The question remains: is there a disciplinary tradition broad enough to intellectually accommodate the wide-ranging and disparate factors, forces and interactions at play in the competitiveness of nations in a global knowledge-based economy? In many ways this relates to Boulding's question:

The founding father of economics, Adam Smith, had a strong sense of the cultural matrix of economic phenomena. One of the most interesting of the unasked questions of intellectual history is how the science of economics should have lost this sense and become an abstract discipline void of almost any cultural context (Boulding 1972: 267).

In fact not all schools of Western economics lost sight of the role of culture, custom and tradition. Rooted in the German Historical School of the late 18th and early 19th centuries (Schumpeter 1949: 807-824), one school maintains the linkage - Institutional Economics. This school includes American economists Thorstein Veblen, John R. Commons, W.C. Mitchell and Clarence Ayres, as well as European economists Max Weber, Sydney and Beatrice Webb, Selig Perlman and Joseph Schumpeter whose work stressed the influence of class, technological change and institutional setting on economic behaviour (Schumpeter 1942: 1949).

Like mainstream economists, Institutionalists consider the competitive marketplace the most efficient and effective institution ever devised for economic production and consumption. However, they recognize: the trade union as a legitimate political institution functioning in the economic arena (Commons 1909); the impact of culture, custom and tradition (Veblen 1899); and, the effect of law on the nature and form of economic behaviour (Commons 1926).

Legal and cultural relativism is also part of the legacy of Canadian economist Harold Innis, particularly his work on the economic impact of communications technologies (Innis 1950, 1951). He recognized that all scholarship must be grounded in analysis of the radical particularities of time and place, history and geography (Carey 1981: 79). One of Innis' colleagues, Marshall McLuhan, took this relativism, first to the medium is the message, and then to human consciousness altered by the emergence of new electronic communications media (McLuhan 1978). In many ways, Innis is the Father of the Information Economy (Porat 1977). He was the first to recognize communications media as an economic staple.

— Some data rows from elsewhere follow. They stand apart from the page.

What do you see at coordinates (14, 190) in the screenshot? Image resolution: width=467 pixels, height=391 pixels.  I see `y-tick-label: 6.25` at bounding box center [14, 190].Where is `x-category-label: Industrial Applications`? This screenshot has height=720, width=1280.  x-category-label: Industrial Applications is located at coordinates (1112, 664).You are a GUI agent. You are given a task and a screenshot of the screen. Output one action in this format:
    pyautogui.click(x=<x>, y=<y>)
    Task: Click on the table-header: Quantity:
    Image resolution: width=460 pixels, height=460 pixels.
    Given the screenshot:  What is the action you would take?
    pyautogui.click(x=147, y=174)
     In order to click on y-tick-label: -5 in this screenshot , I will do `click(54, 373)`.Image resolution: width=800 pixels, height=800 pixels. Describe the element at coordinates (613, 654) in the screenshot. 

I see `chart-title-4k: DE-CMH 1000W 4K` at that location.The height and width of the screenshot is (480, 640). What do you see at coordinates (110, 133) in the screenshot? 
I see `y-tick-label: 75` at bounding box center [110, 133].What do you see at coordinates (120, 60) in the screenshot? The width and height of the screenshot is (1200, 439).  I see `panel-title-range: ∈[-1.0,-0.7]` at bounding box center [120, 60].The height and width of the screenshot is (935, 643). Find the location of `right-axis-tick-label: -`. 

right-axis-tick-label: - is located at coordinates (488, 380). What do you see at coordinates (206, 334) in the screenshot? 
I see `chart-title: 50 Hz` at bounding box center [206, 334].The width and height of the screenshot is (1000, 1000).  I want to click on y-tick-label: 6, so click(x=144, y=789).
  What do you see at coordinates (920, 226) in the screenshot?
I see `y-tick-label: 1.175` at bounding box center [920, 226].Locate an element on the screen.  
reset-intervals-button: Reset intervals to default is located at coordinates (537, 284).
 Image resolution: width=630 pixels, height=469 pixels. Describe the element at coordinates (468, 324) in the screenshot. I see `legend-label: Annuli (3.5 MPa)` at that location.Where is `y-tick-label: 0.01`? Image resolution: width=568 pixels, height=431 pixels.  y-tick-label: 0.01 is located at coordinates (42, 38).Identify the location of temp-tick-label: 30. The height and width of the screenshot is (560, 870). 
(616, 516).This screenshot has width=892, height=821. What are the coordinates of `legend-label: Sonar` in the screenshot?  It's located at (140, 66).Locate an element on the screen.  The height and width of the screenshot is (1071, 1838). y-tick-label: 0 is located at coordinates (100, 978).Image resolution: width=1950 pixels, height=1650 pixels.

The primary methodology of the Institutionalist tradition is what can be called transdisciplinary induction. In essence it involves drawing together evidence - quantitative and qualitative - from all knowledge domains embracing as many disciplines and national scholarly traditions as possible (Commons 1931). It aspires to synthesis. Analysis reduces a phenomenon into parts to gain an understanding of each and then reassembles this resulting partial knowledge into an understanding of the whole. Synthesis, by contrast, involves combining diverse conceptions into a coherent whole.

Transdisciplinary induction will be used to attain the primary objective: to demonstrate and, to the degree possible, test if interaction or, more appropriately, interphasing of knowledge domains in the daily life of an economy determines the competitiveness of nations in a global knowledge-based economy.